### What is required
Pick out and copy each line of the material below that contains the string "tree", treating uppercase and lowercase letters as different.

........

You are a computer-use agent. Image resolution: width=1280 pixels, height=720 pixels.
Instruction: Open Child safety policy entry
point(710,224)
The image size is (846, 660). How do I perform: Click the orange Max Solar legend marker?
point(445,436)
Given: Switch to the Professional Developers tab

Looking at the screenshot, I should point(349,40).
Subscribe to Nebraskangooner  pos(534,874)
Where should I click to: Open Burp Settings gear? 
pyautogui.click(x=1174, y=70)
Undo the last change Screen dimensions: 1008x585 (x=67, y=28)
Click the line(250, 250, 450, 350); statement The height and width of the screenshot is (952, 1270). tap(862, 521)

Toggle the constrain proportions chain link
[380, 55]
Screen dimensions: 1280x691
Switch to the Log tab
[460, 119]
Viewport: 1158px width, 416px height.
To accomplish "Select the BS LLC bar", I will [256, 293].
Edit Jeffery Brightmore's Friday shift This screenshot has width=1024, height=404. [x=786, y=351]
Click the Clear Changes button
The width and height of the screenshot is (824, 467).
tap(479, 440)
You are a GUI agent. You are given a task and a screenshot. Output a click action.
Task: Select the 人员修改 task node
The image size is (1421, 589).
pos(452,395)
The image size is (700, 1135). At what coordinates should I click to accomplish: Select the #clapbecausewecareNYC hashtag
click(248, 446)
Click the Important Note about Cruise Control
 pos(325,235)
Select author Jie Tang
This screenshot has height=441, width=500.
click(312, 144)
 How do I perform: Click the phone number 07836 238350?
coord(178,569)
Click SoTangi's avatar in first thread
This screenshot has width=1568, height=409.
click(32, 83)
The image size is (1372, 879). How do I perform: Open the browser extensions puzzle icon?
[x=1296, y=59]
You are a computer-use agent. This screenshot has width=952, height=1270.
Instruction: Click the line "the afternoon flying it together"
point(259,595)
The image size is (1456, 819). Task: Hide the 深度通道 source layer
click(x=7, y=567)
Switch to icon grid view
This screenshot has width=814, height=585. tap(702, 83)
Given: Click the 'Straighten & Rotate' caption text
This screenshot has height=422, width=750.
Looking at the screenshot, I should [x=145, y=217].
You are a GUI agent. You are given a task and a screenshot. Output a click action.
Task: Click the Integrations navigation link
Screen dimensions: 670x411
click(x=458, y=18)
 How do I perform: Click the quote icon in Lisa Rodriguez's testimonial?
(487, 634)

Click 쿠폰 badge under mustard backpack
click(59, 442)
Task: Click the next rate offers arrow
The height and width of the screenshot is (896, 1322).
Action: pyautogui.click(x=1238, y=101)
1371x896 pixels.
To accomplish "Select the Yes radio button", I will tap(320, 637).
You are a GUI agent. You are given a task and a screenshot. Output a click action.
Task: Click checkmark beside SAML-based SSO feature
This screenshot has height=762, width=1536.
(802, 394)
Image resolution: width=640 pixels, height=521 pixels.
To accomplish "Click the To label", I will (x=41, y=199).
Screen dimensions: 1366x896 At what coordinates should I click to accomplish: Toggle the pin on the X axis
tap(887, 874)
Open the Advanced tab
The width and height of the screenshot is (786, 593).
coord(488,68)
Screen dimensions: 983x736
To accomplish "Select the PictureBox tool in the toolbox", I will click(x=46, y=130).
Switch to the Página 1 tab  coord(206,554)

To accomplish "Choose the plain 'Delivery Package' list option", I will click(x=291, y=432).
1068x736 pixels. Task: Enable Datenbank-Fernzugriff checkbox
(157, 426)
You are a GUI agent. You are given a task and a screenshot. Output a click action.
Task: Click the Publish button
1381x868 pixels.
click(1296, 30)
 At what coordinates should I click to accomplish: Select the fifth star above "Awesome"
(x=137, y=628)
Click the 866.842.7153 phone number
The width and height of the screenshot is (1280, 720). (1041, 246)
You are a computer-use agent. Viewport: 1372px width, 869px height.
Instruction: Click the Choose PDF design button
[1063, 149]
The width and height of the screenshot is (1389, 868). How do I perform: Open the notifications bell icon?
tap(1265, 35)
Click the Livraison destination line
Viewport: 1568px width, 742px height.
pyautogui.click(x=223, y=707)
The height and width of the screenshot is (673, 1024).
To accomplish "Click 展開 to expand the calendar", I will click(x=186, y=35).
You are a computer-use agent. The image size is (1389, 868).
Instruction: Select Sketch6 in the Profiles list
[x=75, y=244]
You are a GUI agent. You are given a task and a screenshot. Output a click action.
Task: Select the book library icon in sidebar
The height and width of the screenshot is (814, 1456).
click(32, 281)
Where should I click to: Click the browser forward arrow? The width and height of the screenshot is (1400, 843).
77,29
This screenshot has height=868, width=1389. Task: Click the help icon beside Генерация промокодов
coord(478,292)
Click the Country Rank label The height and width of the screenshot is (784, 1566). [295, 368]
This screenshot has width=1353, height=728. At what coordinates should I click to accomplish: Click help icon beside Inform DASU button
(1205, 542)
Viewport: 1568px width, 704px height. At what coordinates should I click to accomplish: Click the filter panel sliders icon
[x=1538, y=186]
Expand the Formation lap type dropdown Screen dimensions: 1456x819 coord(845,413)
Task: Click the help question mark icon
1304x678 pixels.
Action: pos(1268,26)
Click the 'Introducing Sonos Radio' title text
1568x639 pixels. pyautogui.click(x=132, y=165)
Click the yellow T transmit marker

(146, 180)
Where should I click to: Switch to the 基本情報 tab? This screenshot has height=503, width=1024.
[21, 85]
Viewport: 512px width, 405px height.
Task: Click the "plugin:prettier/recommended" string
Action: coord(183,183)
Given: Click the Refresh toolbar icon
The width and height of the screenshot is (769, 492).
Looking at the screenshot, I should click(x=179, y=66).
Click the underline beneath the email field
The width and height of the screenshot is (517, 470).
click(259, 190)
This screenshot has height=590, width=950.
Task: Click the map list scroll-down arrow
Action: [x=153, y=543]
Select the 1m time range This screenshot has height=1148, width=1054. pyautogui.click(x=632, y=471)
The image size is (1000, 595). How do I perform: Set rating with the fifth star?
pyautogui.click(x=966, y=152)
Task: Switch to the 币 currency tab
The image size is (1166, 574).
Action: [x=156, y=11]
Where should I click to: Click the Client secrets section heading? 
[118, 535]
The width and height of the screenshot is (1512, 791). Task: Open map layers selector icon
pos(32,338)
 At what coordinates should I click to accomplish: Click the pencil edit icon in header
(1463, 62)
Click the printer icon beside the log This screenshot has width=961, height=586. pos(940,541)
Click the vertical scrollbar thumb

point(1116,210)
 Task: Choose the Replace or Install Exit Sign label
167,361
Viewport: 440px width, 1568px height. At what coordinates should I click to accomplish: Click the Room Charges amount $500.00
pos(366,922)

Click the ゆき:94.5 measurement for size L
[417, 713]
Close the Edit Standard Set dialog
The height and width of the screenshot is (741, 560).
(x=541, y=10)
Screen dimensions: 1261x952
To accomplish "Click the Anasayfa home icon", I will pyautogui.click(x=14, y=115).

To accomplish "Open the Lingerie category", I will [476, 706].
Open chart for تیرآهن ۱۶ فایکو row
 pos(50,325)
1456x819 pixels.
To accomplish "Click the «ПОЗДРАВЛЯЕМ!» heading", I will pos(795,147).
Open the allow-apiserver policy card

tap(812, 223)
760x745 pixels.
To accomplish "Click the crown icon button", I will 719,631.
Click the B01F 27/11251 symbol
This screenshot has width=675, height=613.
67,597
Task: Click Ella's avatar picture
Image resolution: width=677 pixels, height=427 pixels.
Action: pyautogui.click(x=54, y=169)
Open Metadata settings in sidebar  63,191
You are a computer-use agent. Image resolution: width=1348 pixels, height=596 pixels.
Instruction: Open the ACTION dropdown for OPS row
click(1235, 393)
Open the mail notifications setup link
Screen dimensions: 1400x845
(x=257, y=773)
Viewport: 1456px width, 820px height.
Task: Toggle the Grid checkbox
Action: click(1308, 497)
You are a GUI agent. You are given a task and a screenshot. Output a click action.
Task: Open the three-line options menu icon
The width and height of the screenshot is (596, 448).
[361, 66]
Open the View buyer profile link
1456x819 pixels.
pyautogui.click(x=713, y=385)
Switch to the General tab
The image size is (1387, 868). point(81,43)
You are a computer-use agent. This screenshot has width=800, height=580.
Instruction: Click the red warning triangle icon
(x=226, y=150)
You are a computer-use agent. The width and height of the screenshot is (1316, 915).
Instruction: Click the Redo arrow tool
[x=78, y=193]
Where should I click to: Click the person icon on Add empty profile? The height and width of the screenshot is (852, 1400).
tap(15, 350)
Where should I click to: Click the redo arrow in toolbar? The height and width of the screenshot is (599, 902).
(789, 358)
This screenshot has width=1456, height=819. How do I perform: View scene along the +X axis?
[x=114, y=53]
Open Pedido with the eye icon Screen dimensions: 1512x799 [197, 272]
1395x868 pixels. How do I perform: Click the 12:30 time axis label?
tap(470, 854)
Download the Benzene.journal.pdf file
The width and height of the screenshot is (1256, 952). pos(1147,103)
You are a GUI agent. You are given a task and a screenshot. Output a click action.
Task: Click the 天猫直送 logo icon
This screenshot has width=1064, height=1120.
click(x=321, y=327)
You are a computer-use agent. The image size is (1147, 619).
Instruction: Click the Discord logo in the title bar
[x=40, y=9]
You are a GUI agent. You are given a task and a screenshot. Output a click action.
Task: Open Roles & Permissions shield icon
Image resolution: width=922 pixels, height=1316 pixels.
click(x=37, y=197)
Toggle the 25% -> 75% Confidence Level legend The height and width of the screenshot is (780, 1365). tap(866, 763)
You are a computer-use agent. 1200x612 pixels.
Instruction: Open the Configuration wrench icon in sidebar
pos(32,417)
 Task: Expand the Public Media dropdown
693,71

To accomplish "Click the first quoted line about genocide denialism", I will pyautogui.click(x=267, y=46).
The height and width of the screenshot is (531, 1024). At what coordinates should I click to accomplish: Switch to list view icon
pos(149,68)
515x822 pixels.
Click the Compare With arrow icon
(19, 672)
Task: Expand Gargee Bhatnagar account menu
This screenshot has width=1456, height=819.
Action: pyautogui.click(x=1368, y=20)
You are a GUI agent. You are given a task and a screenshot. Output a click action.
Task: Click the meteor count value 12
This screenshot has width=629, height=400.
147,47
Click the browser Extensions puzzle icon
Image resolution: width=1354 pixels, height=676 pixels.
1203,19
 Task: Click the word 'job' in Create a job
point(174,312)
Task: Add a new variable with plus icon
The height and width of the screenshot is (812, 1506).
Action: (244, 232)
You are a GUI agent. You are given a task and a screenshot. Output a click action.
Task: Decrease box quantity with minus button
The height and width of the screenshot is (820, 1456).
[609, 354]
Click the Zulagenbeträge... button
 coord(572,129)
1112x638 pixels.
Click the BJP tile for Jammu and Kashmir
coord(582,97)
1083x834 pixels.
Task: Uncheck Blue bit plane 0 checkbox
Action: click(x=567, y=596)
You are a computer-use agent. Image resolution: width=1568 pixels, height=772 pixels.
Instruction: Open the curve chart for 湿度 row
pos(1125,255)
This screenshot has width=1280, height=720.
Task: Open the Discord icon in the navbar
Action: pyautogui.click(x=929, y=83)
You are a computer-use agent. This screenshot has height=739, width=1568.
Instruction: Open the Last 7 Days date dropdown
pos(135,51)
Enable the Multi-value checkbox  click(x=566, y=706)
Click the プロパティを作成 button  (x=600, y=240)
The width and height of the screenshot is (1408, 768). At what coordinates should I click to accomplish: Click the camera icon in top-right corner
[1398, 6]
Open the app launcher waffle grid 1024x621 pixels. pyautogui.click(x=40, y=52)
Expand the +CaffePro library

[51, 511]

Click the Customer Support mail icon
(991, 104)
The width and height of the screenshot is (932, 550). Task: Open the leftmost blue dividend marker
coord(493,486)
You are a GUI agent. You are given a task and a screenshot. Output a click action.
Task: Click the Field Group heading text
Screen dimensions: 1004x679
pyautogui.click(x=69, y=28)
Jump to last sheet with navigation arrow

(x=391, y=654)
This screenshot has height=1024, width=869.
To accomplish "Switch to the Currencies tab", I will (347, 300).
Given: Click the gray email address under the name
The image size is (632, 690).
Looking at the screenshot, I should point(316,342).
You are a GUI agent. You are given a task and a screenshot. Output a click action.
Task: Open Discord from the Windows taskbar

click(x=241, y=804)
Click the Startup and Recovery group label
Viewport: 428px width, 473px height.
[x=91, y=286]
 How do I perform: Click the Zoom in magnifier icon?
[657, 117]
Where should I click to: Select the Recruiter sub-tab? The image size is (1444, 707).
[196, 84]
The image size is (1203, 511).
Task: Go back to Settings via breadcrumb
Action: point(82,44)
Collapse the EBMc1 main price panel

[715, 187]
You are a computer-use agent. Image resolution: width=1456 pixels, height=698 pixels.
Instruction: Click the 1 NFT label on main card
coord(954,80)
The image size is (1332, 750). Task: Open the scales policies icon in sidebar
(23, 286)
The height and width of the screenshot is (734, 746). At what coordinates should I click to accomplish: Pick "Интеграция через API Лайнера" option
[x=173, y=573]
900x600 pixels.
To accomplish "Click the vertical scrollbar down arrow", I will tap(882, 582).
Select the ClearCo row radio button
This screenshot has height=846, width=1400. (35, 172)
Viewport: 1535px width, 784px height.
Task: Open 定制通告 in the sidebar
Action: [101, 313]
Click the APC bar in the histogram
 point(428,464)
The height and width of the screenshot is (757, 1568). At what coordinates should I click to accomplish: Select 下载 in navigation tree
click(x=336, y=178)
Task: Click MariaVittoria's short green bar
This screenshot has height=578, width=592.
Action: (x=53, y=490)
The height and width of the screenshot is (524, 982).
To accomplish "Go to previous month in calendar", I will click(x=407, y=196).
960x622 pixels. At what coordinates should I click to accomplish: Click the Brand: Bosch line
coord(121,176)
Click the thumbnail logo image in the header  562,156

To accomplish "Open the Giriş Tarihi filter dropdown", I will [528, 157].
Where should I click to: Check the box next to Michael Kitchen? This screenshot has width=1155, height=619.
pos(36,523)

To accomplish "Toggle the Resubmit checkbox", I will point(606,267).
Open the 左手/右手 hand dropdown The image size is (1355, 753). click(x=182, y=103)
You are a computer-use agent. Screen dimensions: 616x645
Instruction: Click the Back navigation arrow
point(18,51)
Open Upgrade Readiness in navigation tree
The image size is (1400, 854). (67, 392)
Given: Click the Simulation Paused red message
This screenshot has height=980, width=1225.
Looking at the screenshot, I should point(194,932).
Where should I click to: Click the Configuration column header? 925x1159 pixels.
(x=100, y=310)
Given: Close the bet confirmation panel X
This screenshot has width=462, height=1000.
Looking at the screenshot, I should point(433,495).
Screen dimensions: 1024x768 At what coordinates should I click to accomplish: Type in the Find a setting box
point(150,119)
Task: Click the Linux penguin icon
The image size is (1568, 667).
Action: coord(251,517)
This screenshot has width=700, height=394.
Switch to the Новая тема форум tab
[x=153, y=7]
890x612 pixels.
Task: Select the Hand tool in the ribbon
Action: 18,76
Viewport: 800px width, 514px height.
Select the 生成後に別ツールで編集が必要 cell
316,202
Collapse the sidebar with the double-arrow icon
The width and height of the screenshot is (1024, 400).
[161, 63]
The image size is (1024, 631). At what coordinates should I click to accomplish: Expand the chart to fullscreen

........

### Answer to the task
The height and width of the screenshot is (757, 1568). At what coordinates should I click to accomplish: Select 下载 in navigation tree
Open Upgrade Readiness in navigation tree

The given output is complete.